Some people turn away when they see someone with a disability like Down syndrome, as if the tripled twenty-first chromosome were contagious, or as if communication with an individual with a rounded face and slightly slanted eyes were similar to interaction with an alien from another planet. Organizations such as the National Down Syndrome Society have helped alter that notion. Efforts to change attitudes toward folk with other disabilities continue.

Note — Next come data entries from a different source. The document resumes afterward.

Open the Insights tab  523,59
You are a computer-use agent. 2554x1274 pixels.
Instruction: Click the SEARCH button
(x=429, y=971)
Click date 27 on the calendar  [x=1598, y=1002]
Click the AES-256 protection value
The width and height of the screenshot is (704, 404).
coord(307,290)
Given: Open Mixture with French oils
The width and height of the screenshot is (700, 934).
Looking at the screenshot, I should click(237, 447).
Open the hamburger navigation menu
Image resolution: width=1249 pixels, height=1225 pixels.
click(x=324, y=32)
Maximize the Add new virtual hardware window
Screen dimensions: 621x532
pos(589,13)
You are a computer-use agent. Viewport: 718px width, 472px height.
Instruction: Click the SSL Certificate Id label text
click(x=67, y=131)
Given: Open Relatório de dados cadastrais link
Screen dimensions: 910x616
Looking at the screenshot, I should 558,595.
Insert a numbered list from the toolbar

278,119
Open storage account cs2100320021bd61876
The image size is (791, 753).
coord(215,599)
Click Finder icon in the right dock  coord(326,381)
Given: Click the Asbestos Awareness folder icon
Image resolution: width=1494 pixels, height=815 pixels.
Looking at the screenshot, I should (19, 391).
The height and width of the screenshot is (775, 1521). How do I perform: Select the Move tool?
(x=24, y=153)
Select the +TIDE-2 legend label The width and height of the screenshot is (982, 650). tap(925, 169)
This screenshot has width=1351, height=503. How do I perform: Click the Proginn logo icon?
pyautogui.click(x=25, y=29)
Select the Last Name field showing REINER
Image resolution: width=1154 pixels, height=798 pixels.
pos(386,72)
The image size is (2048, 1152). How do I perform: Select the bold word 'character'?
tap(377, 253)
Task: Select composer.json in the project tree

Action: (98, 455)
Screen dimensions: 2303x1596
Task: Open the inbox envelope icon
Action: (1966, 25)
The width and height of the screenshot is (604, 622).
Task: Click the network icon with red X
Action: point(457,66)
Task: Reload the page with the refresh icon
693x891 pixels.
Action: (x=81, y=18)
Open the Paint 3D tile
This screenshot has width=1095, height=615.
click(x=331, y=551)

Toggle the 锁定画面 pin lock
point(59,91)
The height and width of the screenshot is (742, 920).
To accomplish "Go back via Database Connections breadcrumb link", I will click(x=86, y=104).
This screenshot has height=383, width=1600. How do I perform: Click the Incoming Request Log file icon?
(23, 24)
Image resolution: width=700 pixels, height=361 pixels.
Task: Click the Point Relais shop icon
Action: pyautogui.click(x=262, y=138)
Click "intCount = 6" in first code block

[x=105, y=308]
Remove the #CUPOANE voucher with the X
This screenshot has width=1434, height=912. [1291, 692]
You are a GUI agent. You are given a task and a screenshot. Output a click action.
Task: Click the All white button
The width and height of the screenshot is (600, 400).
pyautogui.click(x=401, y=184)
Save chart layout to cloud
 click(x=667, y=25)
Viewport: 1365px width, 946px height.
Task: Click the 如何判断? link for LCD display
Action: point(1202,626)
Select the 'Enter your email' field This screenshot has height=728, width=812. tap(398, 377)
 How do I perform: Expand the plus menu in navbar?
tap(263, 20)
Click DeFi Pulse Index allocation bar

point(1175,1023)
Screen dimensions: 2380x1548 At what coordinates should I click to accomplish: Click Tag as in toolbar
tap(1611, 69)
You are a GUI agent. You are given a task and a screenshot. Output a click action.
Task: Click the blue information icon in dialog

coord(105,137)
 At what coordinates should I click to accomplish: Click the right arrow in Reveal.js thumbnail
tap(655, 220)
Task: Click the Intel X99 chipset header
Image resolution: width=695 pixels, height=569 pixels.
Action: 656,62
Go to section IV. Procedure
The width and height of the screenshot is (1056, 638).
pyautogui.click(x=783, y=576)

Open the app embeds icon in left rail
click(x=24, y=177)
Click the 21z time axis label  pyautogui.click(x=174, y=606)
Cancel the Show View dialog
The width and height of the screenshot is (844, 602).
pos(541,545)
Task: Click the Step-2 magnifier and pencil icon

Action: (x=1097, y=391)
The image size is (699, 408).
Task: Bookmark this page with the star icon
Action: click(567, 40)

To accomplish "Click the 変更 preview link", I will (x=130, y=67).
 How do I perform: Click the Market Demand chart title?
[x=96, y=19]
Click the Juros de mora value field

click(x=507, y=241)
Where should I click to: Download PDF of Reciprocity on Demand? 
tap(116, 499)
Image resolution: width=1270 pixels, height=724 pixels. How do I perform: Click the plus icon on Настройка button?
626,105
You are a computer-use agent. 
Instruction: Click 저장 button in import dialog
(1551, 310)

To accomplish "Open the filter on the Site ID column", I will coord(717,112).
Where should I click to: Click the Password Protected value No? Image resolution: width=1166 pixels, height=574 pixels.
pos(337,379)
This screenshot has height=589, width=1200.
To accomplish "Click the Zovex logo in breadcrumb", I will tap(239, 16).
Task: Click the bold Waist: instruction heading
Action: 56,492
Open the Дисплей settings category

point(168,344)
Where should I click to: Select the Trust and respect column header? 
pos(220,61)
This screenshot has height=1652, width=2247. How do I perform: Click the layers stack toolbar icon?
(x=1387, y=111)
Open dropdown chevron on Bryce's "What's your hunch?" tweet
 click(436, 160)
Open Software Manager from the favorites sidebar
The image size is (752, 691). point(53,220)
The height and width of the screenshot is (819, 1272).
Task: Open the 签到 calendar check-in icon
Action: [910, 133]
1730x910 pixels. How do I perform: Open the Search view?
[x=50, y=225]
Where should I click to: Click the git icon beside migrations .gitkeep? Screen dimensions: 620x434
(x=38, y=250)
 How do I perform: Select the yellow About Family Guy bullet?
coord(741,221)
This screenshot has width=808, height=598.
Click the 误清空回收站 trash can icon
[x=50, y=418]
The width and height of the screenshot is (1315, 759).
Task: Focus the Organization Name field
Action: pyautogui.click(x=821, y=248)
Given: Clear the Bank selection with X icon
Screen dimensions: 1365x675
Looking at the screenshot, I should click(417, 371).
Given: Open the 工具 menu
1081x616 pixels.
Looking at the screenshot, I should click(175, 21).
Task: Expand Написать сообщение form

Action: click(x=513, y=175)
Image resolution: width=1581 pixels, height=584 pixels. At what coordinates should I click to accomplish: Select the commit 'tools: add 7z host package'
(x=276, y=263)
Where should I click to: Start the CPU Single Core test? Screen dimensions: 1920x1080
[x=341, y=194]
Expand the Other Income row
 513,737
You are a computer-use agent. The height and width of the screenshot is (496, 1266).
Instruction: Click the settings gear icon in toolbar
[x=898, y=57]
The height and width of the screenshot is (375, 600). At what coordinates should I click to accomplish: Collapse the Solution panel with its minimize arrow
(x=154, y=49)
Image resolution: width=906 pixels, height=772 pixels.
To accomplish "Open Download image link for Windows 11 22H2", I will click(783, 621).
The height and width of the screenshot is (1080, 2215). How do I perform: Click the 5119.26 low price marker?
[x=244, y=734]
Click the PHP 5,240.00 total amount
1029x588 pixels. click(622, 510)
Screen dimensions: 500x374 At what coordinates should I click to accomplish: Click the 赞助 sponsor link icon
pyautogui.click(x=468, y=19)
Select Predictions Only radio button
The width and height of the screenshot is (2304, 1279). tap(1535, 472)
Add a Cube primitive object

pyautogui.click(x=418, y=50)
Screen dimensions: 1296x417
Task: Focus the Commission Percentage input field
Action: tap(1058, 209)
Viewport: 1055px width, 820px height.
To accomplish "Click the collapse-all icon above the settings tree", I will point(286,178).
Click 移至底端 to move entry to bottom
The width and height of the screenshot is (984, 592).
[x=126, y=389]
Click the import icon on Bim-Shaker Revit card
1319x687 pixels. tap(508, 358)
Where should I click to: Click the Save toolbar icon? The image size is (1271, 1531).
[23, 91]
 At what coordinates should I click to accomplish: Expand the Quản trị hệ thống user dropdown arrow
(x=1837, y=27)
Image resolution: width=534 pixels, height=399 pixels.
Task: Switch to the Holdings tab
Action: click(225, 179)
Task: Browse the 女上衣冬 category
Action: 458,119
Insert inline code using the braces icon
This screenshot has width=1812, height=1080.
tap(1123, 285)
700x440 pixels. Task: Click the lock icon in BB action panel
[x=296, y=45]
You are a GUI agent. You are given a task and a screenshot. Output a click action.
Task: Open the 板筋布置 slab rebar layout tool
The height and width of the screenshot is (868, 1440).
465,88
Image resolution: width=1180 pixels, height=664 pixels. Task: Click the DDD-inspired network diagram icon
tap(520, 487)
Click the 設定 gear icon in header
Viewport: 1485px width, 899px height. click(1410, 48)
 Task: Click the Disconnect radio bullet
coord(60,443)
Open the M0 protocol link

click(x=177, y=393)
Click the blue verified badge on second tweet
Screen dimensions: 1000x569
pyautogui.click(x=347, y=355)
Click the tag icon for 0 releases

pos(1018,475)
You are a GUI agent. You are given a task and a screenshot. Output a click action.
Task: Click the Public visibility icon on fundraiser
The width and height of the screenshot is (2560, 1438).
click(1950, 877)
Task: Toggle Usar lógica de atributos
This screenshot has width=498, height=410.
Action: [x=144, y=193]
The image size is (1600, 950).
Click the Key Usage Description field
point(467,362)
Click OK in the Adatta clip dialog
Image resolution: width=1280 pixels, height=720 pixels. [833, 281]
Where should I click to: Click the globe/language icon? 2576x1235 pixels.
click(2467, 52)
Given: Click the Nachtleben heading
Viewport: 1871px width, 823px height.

The Autism Society explains how a person with autism perceives reality.

I have to admit that I have learned more from Ella than she has learned from me!

Our little girl has charisma. Her mission begins with a smile that reaches into the heart, an acceptance that doesn’t judge. When Daddy and Cousin Kate stopped by the daycare center to take Ella on a trip to visit her great-grandmother, the other children formed a circle around her, keeping Ella captive. They were unwilling to relinquish their princess. Daddy needed to trick the children into a race so that he could grab his daughter and run.

Ella does not present herself as better—or less—than anyone else. True, her life has barely begun; she needs to double her age to reach double-digits, but I have never seen any signs of ego, impatience, or striking-out-in-uncontrolled-anger. Oh, she knows the word no and uses it often, but not as a weapon. She seeks independence the way any other child does.

Our granddaughter has had three surgeries, two that were serious; she is terrified of medical settings. However, after each visit she recovers into her smiling self with remarkable speed. She lives in each moment; now is the only time that offers usable power.

I study a photo of the toddler son of a friend. He, too, has Down syndrome. He has had multiple surgeries. Nevertheless, he grins at the camera as he waits for his breakfast. I think about how few adults would respond with such enthusiasm. Not only would they be repeating poor me as if it were a refrain in a popular song, they would be wondering why they had to wait to be served, considering all they need to endure. Most folk with a tripled chromosome don’t see themselves with the sun rotating around their needs.

I catch myself fussing with a bouncing cursor that reminds me of a drunk fly circling spilled honey; my irritation almost reaches uncontrolled cursing of another kind. This should not happen!

Yeah, well, I’ll figure it out, eventually. In the meantime, today is a day to celebrate, September 8, 2014. Ella is five-years-old. (Posting won’t happen today, however. I need a day or so to let the words settle before I edit them. I cannot claim perfection on any level. I don’t even feel free to be totally me no matter where I am; Ella is still giving me lessons in that area.)

I am sharing a photo of her birthday cake, not because it is beautiful, but because it is delicious inside and a tad ordinary on the outside. I have never taken a decorating class and probably won’t—I have a tendency to eat too much of the art form. The layer-fit alone disqualifies my creation from any cooking magazine, but I bake from scratch and the frosting contains fresh strawberry.

Happy Birthday, Ella! May we celebrate the differences that make any ordinary individual spectacular.